Women stand to lose the most from scaled-back services because they are more financially vulnerable, Basch said. Women are more likely to have part-time jobs, be single parents, have fewer economic resources, earn less and live longer.
For women, Basch said, tax cuts are essentially quality-of-life cuts.
Proponents of the GOP's budget package defended the tax and budget cuts, saying women as a group will benefit from both.
Tax cuts will put more money in all individuals' pockets, said Carrie Lukas, director of policy at the Independent Women's Forum, a conservative advocacy organization in Washington, D.C. Those, along with a leaner budget, will stimulate the economy, which will in turn encourage businesses to hire more employees, including women, Lukas said.
Lukas also defended tax cuts for wealthier individuals, saying the rich pay more in taxes and therefore will inevitably receive more relief when taxes are cut.
"That doesn't mean people who aren't paying income taxes don't benefit from a tax cut," she said.
Chris Butler, a spokesperson for Americans for Tax Reform, a fiscally conservative advocacy group in Washington, D.C., argued that tax relief should not be used to level out incomes between certain segments of society.
"Fair doesn't really enter into the picture," he said, adding, "What you want to try and do is reduce everyone's tax burden overall.
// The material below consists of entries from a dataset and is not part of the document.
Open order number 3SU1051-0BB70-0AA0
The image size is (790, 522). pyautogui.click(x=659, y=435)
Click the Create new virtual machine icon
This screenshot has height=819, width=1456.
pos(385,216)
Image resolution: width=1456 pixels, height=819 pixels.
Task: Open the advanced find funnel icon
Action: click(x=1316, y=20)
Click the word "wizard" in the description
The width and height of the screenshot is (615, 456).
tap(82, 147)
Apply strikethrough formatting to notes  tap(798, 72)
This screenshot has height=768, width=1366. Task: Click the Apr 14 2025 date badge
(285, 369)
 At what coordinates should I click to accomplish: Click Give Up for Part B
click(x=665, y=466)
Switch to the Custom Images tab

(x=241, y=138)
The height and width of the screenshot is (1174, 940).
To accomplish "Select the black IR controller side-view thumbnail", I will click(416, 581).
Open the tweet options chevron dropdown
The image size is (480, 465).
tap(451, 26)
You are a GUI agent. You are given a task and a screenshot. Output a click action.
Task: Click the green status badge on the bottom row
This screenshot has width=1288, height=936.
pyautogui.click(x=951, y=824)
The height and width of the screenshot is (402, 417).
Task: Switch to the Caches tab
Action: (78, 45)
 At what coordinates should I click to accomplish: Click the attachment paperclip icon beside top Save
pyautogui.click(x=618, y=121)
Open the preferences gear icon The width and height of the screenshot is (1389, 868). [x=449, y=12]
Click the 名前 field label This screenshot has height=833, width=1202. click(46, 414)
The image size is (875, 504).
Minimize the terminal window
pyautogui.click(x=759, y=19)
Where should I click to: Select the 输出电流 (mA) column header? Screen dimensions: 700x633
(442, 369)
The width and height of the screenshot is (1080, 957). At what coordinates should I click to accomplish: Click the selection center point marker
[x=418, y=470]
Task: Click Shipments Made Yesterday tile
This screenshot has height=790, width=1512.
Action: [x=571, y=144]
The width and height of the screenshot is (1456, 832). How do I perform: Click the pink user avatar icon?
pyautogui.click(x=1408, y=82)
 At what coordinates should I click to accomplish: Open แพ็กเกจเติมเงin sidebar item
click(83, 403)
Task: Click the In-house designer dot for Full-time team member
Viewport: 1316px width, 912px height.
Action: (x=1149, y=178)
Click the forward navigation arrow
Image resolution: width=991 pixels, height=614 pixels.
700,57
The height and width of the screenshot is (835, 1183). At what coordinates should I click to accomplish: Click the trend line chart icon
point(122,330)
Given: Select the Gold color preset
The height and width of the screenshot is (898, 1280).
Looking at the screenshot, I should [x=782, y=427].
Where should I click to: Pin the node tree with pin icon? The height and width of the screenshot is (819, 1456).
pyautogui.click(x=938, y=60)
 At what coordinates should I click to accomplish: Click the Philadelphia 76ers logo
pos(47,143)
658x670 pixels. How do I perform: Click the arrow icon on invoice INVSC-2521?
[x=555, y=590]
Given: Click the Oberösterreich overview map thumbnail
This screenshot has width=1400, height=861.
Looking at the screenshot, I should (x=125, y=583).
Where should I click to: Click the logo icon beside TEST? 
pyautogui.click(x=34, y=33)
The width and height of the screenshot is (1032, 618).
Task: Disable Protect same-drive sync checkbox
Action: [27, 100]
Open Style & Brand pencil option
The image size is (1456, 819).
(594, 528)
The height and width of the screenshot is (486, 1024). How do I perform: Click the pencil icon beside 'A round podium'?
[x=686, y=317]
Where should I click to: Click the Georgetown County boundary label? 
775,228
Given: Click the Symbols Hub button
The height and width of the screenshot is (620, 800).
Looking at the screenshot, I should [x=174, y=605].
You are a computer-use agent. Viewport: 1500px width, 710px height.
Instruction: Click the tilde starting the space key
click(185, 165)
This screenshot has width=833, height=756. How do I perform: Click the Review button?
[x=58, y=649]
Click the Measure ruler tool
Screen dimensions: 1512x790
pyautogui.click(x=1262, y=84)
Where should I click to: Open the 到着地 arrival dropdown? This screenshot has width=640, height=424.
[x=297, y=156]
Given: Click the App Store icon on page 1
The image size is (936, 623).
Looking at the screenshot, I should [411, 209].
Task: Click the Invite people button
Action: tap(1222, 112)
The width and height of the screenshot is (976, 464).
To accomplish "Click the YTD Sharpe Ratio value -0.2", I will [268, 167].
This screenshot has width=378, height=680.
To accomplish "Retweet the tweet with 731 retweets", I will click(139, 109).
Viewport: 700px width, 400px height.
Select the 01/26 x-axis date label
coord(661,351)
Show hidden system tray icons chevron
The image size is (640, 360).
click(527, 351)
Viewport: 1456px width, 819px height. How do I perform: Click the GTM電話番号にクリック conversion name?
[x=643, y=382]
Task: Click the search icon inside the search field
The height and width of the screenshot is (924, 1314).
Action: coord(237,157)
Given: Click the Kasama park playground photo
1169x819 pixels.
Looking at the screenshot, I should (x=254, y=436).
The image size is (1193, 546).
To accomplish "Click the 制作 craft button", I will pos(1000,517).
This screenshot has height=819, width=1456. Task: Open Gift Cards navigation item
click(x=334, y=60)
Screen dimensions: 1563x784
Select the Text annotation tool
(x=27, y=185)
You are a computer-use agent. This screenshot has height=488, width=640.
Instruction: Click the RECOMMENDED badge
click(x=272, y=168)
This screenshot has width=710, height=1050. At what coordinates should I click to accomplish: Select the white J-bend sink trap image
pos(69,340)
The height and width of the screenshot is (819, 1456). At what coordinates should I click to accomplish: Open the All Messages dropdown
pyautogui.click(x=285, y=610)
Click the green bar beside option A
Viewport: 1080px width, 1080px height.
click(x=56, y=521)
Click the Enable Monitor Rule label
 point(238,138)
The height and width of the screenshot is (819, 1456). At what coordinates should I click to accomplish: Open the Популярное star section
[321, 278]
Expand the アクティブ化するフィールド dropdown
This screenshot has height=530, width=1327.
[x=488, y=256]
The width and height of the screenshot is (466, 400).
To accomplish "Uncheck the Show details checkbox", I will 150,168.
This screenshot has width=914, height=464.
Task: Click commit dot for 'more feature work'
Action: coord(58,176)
The goal here is not to do some kind of socialistic enterprise."
Congress set aside $70 billion for tax cuts when it passed the fiscal 2006 budget resolution in April. Now, Republicans--who control the tax writing committees in both chambers--are writing up their tax cut wish list.
One proposal would provide temporary relief from taxes on capital gains and dividend income earned from stock market investments; another would temporarily keep the alternative minimum tax--initially designed to prevent wealthy individuals from using loopholes to avoid paying their full tax dues--from hitting middle- and upper middle-income households; and a third would repeal the estate tax.
Also near the top of the list are some corporate tax breaks and deductions for higher education as well as for state and local taxes, Friedman said. Aimed at the middle- and lower-incomes is a laundry list of relatively smaller breaks, including a deduction for classroom expenses for teachers and incentives to encourage employers to hire long-term welfare recipients and other low-income employees, he said.
Meanwhile, House appropriators are trying to wring $50 billion in savings from the federal budget. Senate Republicans are working on a similar measure.
In the offing are cuts to Medicaid, food stamps, foster care, child support collection and other federal programs upon which women disproportionately rely.
Joan Entmacher, a budget analyst at the National Women's Law Center in Washington, D.C., said women are 71 percent of adult recipients of Medicaid; 69 percent of adult recipients of food stamps; and 90 percent of adult recipients of Temporary Assistance for Needy Families.
Nearly 3 in 10 female-headed households live in poverty and women's median annual earnings dropped last year as the overall rate of poverty increased, according to the Washington-based Institute for Women's Policy Research.
Negotiators from both chambers will work out their differences before a vote on final passage, expected before Congress adjourns for the year.
Until then, Entmacher, Basch and others pledged to work to build opposition to the cuts.
"We are certainly doing everything we can to create pressure and outrage all across the country at these misplaced priorities," Entmacher said.
Allison Stevens is Washington bureau chief at Women's eNews.